14. **Compound `A AND B AND C` is cheaper than one condition with qualifying phrases** (empirical, Experiment 3 vs 2). Ambiguous nuance like "exactly", "no trailing newline rules", "must be" forces evaluator deliberation; compound booleans don't. Prefer many simple AND-ed assertions over one over-qualified clause.
15. **Failure-recovery cycles cost ~5x baseline** (empirical, Experiment 4: 4.1k tokens for 2 turns vs 703 for 1 turn success). Iterative-fix patterns must hard-cap retries (Rule 9: max 3 fix-iterations per blocker is now budget-critical, not just behavioral). For multi-rejection goals budget `O(N × baseline)` tokens.
16. **Evaluator quotes Bash commands by name in rejection** (Experiment 4: `\`wc -c ...\` returned \`0\``). Implication: pick descriptive, evidence-bearing commands. `wc -c file` is better evidence than `[ -s file ]` because the byte count gets cited verbatim — useful for both rejection diagnostics AND success approval.
17. **Substantial multi-tool workflows converge in 1 turn** (Experiment 5). Read + Edit + multiple Bash + Skill invocation + AskUserQuestion (mid-turn!) + commit verified — all within ONE evaluator-cycle. Cost dominated by turn count, not work-per-turn. **Design corollary:** invest heavily in precise goal specs — each rejection cycle ≈ 2x cost of the whole workflow.
18. **AskUserQuestion is mid-turn, not end-turn** (Experiment 5). User's response delivered as tool result; model continues in same /goal cycle. **`/lets:commit` and other AskUserQuestion-based skills are fully compatible with `/goal`** — no rewrite needed.
19. **Project AUTO MODE rule trumps /goal preamble cleanly** (Experiment 5, the most important finding).
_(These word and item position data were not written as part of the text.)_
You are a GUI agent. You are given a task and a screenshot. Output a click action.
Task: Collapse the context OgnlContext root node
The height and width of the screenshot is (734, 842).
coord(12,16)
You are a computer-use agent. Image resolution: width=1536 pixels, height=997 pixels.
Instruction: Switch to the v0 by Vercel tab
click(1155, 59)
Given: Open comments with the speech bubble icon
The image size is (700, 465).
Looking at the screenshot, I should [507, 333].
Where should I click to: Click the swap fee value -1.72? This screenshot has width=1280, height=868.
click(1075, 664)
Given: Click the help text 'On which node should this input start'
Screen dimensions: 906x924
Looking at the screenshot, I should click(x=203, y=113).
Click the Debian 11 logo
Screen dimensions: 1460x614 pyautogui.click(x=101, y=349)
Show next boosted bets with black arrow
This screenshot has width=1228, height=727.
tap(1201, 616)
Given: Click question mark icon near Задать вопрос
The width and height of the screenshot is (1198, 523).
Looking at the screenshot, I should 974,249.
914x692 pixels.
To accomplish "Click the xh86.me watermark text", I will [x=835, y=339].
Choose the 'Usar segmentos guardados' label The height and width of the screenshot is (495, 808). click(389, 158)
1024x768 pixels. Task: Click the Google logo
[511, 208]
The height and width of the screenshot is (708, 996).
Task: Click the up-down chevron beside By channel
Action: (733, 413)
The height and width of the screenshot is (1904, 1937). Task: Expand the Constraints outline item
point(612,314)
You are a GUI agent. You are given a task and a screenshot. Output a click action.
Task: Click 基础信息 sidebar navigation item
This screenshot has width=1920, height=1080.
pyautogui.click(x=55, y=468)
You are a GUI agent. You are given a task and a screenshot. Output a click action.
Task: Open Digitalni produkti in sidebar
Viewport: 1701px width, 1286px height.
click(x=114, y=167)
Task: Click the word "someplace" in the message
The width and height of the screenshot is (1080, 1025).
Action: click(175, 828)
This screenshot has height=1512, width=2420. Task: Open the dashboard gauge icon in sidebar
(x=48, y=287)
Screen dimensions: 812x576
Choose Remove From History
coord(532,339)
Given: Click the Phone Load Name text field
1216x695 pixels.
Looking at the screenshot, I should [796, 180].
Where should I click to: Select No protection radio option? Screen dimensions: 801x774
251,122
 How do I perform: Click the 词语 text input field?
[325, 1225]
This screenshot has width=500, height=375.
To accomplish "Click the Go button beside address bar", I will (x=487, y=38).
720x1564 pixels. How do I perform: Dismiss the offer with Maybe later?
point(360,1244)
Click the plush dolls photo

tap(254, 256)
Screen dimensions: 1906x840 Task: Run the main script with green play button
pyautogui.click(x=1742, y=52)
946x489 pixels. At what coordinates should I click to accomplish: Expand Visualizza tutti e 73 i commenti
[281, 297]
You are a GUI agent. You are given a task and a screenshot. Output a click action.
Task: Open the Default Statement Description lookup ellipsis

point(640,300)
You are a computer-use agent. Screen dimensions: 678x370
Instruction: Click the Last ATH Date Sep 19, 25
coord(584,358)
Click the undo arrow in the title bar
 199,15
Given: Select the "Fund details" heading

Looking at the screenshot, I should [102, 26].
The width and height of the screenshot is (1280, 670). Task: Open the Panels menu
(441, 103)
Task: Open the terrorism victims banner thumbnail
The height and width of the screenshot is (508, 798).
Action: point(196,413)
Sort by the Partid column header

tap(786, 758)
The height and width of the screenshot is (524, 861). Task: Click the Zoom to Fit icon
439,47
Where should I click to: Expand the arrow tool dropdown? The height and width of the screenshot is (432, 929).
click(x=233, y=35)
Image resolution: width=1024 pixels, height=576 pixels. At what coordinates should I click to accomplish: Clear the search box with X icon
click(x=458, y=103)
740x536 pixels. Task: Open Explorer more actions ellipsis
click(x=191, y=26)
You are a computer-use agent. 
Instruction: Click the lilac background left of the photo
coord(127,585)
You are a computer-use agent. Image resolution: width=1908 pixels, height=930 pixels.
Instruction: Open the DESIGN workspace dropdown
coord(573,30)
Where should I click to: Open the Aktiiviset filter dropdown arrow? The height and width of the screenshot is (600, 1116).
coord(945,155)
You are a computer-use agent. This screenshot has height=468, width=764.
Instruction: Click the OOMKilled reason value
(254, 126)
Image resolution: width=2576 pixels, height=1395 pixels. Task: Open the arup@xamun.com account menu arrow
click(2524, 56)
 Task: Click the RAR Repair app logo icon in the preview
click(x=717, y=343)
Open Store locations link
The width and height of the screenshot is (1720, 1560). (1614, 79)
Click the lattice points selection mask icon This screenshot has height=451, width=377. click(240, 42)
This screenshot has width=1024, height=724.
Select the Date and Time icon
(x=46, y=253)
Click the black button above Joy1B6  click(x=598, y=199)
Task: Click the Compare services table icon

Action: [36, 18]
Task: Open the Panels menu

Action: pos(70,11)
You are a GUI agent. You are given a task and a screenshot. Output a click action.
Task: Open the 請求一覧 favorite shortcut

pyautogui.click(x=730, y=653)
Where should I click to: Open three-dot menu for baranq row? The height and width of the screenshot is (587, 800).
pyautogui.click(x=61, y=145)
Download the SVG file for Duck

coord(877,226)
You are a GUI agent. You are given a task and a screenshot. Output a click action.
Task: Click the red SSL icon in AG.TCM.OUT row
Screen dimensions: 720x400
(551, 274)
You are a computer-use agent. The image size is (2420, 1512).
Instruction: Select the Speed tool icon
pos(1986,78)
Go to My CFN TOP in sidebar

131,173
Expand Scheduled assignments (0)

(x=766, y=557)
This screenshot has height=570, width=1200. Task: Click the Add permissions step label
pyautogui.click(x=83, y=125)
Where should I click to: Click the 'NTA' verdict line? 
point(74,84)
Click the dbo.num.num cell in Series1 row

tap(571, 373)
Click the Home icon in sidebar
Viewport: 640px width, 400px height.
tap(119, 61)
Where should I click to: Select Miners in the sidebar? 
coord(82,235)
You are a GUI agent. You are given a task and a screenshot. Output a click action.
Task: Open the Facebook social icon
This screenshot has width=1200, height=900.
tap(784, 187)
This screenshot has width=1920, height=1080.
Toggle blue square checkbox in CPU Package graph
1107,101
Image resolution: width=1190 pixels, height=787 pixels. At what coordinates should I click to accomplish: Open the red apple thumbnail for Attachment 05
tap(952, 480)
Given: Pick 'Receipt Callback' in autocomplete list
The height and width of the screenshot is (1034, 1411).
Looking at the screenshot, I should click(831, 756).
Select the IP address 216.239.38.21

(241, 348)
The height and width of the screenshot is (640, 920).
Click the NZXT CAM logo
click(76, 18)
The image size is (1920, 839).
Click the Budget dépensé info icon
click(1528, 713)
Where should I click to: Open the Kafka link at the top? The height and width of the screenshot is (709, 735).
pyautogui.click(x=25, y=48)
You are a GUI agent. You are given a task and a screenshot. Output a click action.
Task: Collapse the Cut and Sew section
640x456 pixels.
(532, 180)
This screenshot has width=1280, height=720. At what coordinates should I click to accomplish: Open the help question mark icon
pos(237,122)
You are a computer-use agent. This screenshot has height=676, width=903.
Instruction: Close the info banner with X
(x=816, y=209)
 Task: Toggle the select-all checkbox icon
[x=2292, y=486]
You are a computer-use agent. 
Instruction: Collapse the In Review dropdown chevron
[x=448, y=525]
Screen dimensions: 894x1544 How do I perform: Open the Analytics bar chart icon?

System preamble says `"do not pause to ask the user what to do"`. Project rule says commits need explicit approval. Model honors project rule → evaluator approves → no rejection, no impossible-flag, no BLOCK_CAP. **/goal is safe to use in LETS contexts without rewriting the rules.** Don't try to "make /goal autonomous by overriding approval gates" — the resolution favors project rules naturally.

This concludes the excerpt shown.